Story by Jess Kung Multimedia Manager
I’m not a theater person, but I almost was. Participating in two shows in high school mostly amounted to a small circle of theatery friends that dissipated when we graduated and moved on. Theater has always been something that the people I cared about cared about.
The only person I stayed in contact with from then was my best friend, Jenna Cady, and they are most certainly a theater person. They’re a theater major at Pacific University in Oregon. In class, they read, see and write plays. Two years ago, they were an ensemble cast member of a production of R.U.R. by Karel Čapek.
Jenna had one line in that play. They were really excited about the production and drew me into that enthusiasm. And then, out of nowhere, I was booking a plane ride to Portland International Airport.
Side note: boy, do I feel weird guilt about flying! It’s hella bougie to fly up to Oregon for the weekend, but I feel a little better about it when I see how much money my peers spend on music festivals. We all have our extravagances. I’m trying so hard to not feel guilty for no reason!
But like, all art is extravagance if you don’t give a shit.
That was two years ago, but recently Jenna landed their first starring role in a play that was making its world premiere.
So the weekend before Halloween, I got a 15-minute ride to the airport and dozed off on a plane for two hours, on the Portland MAX light rail for an hour and a half, and on the bus for another 40 minutes until I was back in Forest Grove, Oregon. It was very warm, which was disappointing.
Jenna ran out of their playwriting class when I told them I was outside. We hugged. We got Hawaiian food, then I waited backstage with them before the show. They calmly put on foundation, mascara, lipstick and tied their hair back. Behind them, people were being covered in gray paint.

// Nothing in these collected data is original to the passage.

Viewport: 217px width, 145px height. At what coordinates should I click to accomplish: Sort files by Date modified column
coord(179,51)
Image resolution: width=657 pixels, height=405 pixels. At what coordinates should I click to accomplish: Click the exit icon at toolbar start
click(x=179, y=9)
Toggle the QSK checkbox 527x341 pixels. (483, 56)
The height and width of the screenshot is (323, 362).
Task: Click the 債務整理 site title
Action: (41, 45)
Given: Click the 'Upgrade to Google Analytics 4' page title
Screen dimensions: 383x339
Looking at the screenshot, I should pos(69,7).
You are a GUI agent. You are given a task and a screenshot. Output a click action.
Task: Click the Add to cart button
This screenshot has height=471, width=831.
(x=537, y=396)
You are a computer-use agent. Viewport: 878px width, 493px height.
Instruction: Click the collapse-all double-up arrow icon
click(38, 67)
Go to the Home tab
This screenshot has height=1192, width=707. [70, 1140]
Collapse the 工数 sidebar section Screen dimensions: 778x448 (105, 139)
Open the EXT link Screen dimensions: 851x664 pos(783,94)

The play, “Hide,” was written by Jenna’s playwriting professor at Pacific University, Ellen Margolis (the professor of the class that they ran out of to greet me). It draws inspiration from “Rhinoceros” by Eugène Ionesco, but it’s not a straight adaptation. Also, it was very good.
It’s a story about a small town, set in a cafe. Everything is normal and Billie is losing her mind. And that’s before people start turning into rhinoceroses. It’s an allegory for mob mentality and unstable times, but it’s also meant to be a reflection of your interpretation as a viewer.
I spent a lot of that weekend worrying that I was going to regret going. It’s the middle of midterms, I have a lot of deadlines, papers, readings and projects. I tried to cram as much as I could before departing and I’ve been paying for the weekend since I got back. But seeing this show, with its amazing cast and all of the hard work and labor put into it, was worth it. It was worth seeing Jenna be a star.
Jenna never really got the chance to shine in high school. I had never seen them cast in a major role. Between the last show I had seen and now, they had amassed a lot of experience. Seeing them on stage, as Billie, a neurotic shut-in who they would later describe as “someone with an unhealthy relationship with alcohol,” was actually a revelation.
Seeing someone you know in character is a trip. I started out seeing my friend playing a role, and being proud of a really interesting performance, but soon became invested in the character finding their foothold in a crumbling world.
I don’t know whether having a personal investment in an actor makes you more or less charitable of their performance. I want my friend to be successful, but what if they’re bad? How do you face someone you flew across the country for, took a weekend off for, and tell them their work left something to be desired?
These are bad questions, the kind that pageant moms use to justify being very mean to their children. But I really don’t want to see Jenna fail. I want them to be celebrated, to be seen, because it’s always been clear that this human can work a stage.
But sitting in this little theater, in a little town in a different state, Jenna shone. I wasn’t worried. I was enraptured, pulled into this world of coffee, neurosis and rhinoceri.